LOL Thanks for the link, Mari! I don't know how I missed that! Will's a good guy!!


----------



## Marisol (Aug 15, 2006)

Originally Posted by *Little_Lisa* LOL Thanks for the link, Mari! I don't know how I missed that! Will's a good guy!! I don't know if he is a good guy or if he is flirting with Janelle as part of the game.


----------



## Marisol (Aug 15, 2006)

I just found this on youtube.

Kaysar on Regis and Kelly

He looks so fine!


----------



## pinkbundles (Aug 15, 2006)

Originally Posted by *Marisol* I just found this on youtube. 
Kaysar on Regis and Kelly

He looks so fine!

that was short! but he's so cute! and i love how he looked so shy!


----------



## smilingface (Aug 15, 2006)

Will is one of my favorites. Even Boogie is beginning to grow on me. I am not hating him as much as I did during season 2. I hope they show the whipped cream episode tonight. It sounds too funny!


----------



## Marisol (Aug 16, 2006)

The POV will be good tonight! Can't wait!


----------



## pinkbundles (Aug 16, 2006)

OMG! this is soooooooooooooooo bad. i don't know if i could watch anymore! just the sheer stupidity (since week 1) is killing me!


----------



## Marisol (Aug 16, 2006)

Originally Posted by *pinkbundles* OMG! this is soooooooooooooooo bad. i don't know if i could watch anymore! just the sheer stupidity (since week 1) is killing me!
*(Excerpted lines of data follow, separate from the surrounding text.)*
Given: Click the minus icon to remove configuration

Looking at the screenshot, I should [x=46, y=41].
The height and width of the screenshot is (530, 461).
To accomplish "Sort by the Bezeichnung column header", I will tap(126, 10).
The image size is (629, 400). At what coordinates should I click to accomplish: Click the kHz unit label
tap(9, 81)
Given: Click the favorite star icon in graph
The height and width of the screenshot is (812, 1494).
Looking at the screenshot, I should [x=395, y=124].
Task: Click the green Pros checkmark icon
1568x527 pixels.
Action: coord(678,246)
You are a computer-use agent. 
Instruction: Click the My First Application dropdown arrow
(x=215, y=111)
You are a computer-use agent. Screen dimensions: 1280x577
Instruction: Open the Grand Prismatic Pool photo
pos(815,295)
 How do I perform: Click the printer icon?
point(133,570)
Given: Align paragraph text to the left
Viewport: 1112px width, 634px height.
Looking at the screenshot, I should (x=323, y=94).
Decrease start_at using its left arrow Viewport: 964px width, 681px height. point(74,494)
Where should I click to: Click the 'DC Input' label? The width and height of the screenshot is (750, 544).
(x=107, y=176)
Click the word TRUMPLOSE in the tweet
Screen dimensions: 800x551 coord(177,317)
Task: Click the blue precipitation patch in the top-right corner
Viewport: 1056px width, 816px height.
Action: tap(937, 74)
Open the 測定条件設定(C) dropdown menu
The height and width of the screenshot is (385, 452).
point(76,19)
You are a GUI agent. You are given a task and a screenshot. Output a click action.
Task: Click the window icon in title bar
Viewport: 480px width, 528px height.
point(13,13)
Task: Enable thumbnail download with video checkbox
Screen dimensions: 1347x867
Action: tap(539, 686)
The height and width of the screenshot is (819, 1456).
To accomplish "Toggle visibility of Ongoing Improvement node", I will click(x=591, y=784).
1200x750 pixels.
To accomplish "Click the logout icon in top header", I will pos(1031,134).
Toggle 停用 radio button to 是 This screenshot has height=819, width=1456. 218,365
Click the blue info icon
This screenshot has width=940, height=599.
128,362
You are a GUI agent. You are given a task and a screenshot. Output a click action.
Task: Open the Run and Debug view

I know. I think that Jedi Janie is in trouble. I cannot believe how Will and Boogie have manipulated this season. Man, they do deserve to win. Who do you think will go... Marcellas or Erika? I really hope that Erika goes but it looks like Marcellas is on his way out.

BTW, I forgot how hot Hardy is. Damn!


----------



## Aquilah (Aug 16, 2006)

Yeah, Janie's definitely in trouble... I still can't believe she hasn't caught on to James. Let alone trusting him to begin with after last season! I think Marcellas is out personally... Boogie seems to like his lil piece o' booty! Yet again, manipulation there too!


----------



## Little_Lisa (Aug 16, 2006)

Yeah, Mari is going home, I agree.

Go Chill Town!


----------



## Tpsyduck (Aug 16, 2006)

Woohoo!! Janie is getting scared now I bet LOL!!!! I hope Erika goes, but Marci just might be out this week if CT decides to save her. Will &amp; Boogie have definitely owned this season, and deservedly so, they've been awesome playing everyone like they have!


----------



## pinkbundles (Aug 16, 2006)

Originally Posted by *Marisol* I know. I think that Jedi Janie is in trouble. I cannot believe how Will and Boogie have manipulated this season. Man, they do deserve to win. Who do you think will go... Marcellas or Erika? I really hope that Erika goes but it looks like Marcellas is on his way out.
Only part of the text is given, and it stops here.